The latest rendition involves the University of California system. One of the nation's premier universities, it has nearly 20,000 faculty members and 195,000 employees at its campuses and medical centers. It's funded in part through tuition and taxpayer dollars.
In November, the UC's governing board (regents) gave tentative approval to a 27.6-percent tuition increase over five years, arguing that the boost was necessary to assure a top-quality education. Gov. Jerry Brown opposed the hike, arguing the system could improve efficiencies. The university's demand was a ploy to convince political leaders to give the system more money.
Ultimately, the governor negotiated a deal with UC President Janet Napolitano. As part of the budget, the university gets a 4-percent general-fund spending increase and a large contribution toward its underfunded pension system and some other things. UC agreed to freeze tuition for two years for in-state students while hiking tuition for out-of-state students.
But the university quickly made its priorities clear. Last Thursday, regents hiked salaries by 3 percent for its top-paid executives. The new salaries range from $231,000 to $991,000. In solidarity with a labor-union campaign to boost the minimum wage across the country, regents approved a $15 minimum for all UC employees – including part-time workers and contractors.

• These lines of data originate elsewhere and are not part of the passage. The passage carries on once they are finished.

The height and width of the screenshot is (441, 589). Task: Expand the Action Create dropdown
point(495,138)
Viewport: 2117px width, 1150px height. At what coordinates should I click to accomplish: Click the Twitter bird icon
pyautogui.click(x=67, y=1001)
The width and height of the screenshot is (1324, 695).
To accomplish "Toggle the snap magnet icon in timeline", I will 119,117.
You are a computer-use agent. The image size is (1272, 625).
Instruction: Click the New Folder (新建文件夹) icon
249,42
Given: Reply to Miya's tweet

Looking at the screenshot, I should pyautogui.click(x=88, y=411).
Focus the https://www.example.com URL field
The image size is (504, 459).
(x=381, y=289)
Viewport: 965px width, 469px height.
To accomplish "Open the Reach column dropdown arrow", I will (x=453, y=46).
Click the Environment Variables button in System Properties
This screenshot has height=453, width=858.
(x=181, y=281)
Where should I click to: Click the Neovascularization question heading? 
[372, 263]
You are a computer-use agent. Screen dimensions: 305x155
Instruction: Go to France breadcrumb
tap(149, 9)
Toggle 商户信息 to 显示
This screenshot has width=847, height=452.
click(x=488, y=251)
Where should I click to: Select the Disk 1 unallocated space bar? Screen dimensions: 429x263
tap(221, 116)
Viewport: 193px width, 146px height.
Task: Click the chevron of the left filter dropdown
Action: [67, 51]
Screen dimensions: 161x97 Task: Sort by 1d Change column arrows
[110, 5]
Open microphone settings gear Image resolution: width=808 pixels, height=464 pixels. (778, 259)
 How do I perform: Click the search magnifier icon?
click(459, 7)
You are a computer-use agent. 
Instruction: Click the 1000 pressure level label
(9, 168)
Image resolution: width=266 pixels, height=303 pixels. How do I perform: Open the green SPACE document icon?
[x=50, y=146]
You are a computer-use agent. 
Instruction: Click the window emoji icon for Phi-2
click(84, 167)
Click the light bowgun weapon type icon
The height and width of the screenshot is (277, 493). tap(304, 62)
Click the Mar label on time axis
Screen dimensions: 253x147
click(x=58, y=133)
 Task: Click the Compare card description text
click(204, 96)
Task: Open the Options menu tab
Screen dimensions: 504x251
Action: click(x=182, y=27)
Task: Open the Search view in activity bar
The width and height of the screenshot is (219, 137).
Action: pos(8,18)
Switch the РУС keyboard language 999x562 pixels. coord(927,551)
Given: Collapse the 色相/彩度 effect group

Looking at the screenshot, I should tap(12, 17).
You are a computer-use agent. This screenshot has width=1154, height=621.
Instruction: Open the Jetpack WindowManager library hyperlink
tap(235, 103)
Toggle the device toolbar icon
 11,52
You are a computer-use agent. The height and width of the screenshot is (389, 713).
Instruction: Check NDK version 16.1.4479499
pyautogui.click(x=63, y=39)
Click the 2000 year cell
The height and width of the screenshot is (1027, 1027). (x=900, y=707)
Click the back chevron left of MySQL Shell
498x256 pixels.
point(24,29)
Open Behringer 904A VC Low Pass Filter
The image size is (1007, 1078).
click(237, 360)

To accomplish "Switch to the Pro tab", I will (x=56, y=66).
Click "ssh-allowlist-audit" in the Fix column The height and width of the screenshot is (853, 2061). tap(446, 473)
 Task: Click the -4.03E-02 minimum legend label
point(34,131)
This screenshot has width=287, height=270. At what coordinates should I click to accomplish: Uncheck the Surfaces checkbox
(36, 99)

The net cost: $14 million a year. "The University of California's mission statement proclaims that one of its fundamental missions is teaching and creating 'an educated workforce that keeps the California economy competitive,'" noted Assembly Republican Leader Kristin Olsen of Modesto, in a July 22 letter to Napolitano. "How does your decision today help California students achieve this mission?"
That's the key question whenever government-supported entities use new funds to boost salaries rather than invest in services for their"customers." I'm sure the new salaries will help students as much as the pest agency's compensation boosts helped stamp out the fire ant.
Olsen spokesperson Amanda Fulkerson said UC officials sat in legislative offices during a year of negotiations and never mentioned the planned salary increases: "Shouldn't this have been mentioned? It's indicative of how this new UC president has done business and it hasn't sat well, frankly."
While Fulkerson is on point, it wasn't hard to guess what would happen with a cash infusion. Last September, the San Francisco Chronicle reported the UC regents "gave 20 percent raises … to their lowest-paid chancellors – with some regents expressing regret that they could give so little." These employees receive more than $380,000 a year.
A 2009 article in the People's Vanguard of Davis (home to UC-Davis) was titled: "Inexplicable UC Executive Pay Bonuses Draw Fire Once Again." In 2008, a Democratic assemblyman introduced a bill to freeze UC executive pay after he became "fed up with large pay raises,"according to a Union-Tribune article. It was a similar refrain in 2006, with newspapers reporting UC regents retroactively increased pay and perks for executives.
One of my favorite, albeit dull-sounding, economic ideas is called "Public Choice Theory." Basically, it argues that people who work in bureaucracies share the same goals of self interest as anyone else. So when a bug-killing agency or a university begs for more money to help you, you should have little doubt its officials will first help themselves.